Calling a film deranged is headline-grabbing – but in the case of ‘Bugonia’, it’s absolutely accurate. Yorgos Lanthimos once again delivers something outrageous, provocative and utterly bonkers. As with ‘Poor Things’, he specializes in giving us characters with extreme, sometimes sociopathic or unhinged ways of processing the world. It’s the dissonance that makes him so unsettling: a seemingly grounded, plausible world… with behaviour and violence that is shocking, grotesque and absurd. Michael Haneke is probably the closest comparison.

Emma Stone plays Michelle, CEO of a pharmaceutical giant, who is kidnapped by two conspiracy-obsessed cousins convinced she’s an alien.
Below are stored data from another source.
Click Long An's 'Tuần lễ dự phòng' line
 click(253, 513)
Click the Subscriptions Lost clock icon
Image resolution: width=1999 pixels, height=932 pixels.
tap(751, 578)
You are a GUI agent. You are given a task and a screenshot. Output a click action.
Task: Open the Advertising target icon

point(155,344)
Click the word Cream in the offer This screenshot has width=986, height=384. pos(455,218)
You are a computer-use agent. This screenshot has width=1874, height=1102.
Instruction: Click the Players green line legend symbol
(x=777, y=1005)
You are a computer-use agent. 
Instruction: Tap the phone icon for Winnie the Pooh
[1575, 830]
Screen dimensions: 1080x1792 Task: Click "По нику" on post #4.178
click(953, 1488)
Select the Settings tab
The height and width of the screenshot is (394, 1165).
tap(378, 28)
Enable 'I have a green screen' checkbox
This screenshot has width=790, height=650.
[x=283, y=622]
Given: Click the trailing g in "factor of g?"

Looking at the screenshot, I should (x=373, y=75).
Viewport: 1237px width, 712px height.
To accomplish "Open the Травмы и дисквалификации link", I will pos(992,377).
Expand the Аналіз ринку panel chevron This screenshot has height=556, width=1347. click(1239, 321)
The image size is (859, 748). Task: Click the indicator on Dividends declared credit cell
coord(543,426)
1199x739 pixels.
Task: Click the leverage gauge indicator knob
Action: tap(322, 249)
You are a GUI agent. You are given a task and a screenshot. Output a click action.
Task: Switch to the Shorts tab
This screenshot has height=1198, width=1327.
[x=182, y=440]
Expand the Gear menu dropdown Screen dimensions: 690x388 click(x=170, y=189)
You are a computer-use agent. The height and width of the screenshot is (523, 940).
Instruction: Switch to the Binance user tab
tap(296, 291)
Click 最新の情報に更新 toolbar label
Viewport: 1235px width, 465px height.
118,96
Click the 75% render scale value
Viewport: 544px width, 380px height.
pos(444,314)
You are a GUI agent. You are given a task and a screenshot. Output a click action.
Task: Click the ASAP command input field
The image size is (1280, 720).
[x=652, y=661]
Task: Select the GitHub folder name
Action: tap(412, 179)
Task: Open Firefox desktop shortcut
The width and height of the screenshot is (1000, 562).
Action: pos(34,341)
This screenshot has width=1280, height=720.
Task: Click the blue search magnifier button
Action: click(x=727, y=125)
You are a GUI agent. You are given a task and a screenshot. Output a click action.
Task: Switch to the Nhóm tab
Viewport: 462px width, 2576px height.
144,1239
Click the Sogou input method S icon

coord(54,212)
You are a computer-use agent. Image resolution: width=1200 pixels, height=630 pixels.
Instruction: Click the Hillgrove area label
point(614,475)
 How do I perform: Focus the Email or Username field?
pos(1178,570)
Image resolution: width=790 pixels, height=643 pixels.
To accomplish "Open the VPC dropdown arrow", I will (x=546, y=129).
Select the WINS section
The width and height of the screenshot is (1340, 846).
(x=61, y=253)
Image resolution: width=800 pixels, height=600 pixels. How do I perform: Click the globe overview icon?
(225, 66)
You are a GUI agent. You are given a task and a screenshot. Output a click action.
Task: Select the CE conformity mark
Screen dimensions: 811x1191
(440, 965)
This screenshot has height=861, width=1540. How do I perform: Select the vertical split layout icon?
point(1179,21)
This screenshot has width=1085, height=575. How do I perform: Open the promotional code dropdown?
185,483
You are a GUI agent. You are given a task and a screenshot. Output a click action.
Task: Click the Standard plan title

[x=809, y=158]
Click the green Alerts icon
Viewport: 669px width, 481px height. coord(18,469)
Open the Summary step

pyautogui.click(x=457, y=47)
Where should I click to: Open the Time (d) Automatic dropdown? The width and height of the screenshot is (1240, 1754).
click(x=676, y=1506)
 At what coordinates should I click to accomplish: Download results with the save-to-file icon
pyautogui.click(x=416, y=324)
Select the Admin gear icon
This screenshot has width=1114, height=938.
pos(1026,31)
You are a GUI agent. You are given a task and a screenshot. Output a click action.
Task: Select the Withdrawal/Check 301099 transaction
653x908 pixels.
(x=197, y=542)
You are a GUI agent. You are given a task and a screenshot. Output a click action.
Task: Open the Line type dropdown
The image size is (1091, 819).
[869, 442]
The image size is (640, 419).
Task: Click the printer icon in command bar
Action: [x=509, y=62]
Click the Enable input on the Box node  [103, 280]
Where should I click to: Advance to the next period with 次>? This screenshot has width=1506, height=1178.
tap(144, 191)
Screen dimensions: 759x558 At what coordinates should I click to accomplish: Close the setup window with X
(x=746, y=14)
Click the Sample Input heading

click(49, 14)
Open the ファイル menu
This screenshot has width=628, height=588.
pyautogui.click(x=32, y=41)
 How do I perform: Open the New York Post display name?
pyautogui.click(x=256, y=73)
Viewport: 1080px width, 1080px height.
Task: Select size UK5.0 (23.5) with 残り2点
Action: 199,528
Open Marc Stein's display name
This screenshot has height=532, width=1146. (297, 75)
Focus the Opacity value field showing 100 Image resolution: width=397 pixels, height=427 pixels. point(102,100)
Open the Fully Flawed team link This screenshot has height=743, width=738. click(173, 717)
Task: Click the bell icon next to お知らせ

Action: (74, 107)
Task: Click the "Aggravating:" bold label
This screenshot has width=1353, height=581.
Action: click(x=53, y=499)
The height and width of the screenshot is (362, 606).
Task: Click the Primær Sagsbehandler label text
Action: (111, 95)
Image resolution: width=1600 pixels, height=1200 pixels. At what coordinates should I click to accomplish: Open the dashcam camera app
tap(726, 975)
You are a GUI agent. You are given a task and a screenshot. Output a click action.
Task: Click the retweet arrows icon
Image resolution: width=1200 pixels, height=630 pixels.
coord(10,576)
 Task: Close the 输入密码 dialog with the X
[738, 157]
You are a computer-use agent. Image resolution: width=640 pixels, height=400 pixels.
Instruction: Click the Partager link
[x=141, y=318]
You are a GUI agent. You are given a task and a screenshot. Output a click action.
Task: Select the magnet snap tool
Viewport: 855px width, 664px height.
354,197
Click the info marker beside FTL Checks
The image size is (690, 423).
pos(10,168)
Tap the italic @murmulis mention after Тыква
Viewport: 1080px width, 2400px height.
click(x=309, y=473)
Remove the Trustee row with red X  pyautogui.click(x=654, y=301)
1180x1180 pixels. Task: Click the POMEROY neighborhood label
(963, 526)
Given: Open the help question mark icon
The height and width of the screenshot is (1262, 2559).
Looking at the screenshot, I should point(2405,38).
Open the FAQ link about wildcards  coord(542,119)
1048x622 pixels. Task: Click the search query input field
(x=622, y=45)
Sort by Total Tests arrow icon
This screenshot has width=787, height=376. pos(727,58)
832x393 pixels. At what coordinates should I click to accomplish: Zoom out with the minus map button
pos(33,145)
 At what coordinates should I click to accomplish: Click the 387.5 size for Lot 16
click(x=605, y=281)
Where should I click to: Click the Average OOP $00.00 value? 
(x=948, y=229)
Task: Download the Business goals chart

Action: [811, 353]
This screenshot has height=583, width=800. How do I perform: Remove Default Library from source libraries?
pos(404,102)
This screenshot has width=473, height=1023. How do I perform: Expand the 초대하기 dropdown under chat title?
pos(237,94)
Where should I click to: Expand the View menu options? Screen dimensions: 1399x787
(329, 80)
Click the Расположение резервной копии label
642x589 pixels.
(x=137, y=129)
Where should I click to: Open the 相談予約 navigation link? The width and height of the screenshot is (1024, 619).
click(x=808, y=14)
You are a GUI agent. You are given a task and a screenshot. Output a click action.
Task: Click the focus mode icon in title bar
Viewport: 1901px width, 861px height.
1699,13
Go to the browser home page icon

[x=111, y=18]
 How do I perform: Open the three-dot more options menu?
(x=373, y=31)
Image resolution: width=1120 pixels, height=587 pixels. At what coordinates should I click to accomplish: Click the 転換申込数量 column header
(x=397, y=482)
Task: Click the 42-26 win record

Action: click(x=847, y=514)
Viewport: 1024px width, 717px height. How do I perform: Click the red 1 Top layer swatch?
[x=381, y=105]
The film flips expectations – we initially see events largely from her perspective, watching her attempt to ‘play along’, manipulate them and buy enough time to escape. But the film then heads in directions that feel impossible to predict, culminating in a truly apocalyptic ending.

This also feels incredibly of-the-moment: a society where wild theories, misinformation and crackpot logic spread like wildfire. Jesse Plemons is superb as Teddy, traumatized by the fact his mother was harmed in a drug trial run by Michelle’s company, and as a result of which he does have a warped sense of moral justification. His cousin Don (Aidan Delbis) is more naïve, which Michelle exploits – pitting them against one another in ways that lead to devastating consequences.

There are scenes here that are jaw-dropping,  including one where Michelle persuades Teddy to feed his mother antifreeze, convinced it will help her wake from a coma. The class/power dynamic is crucial too – this works as a contemporary American parable about rage, alienation and total mistrust of institutions, but filtered through alien invasion aesthetics and dystopian horror logic.

And the ending… Lanthimos absolutely commits. It suggests not just individual collapse, but humanity itself being consumed by its own paranoia, powerlessness and lack of genuine progress.

It’s shocking, savage, timely – and unlike anything else you’ll see this year.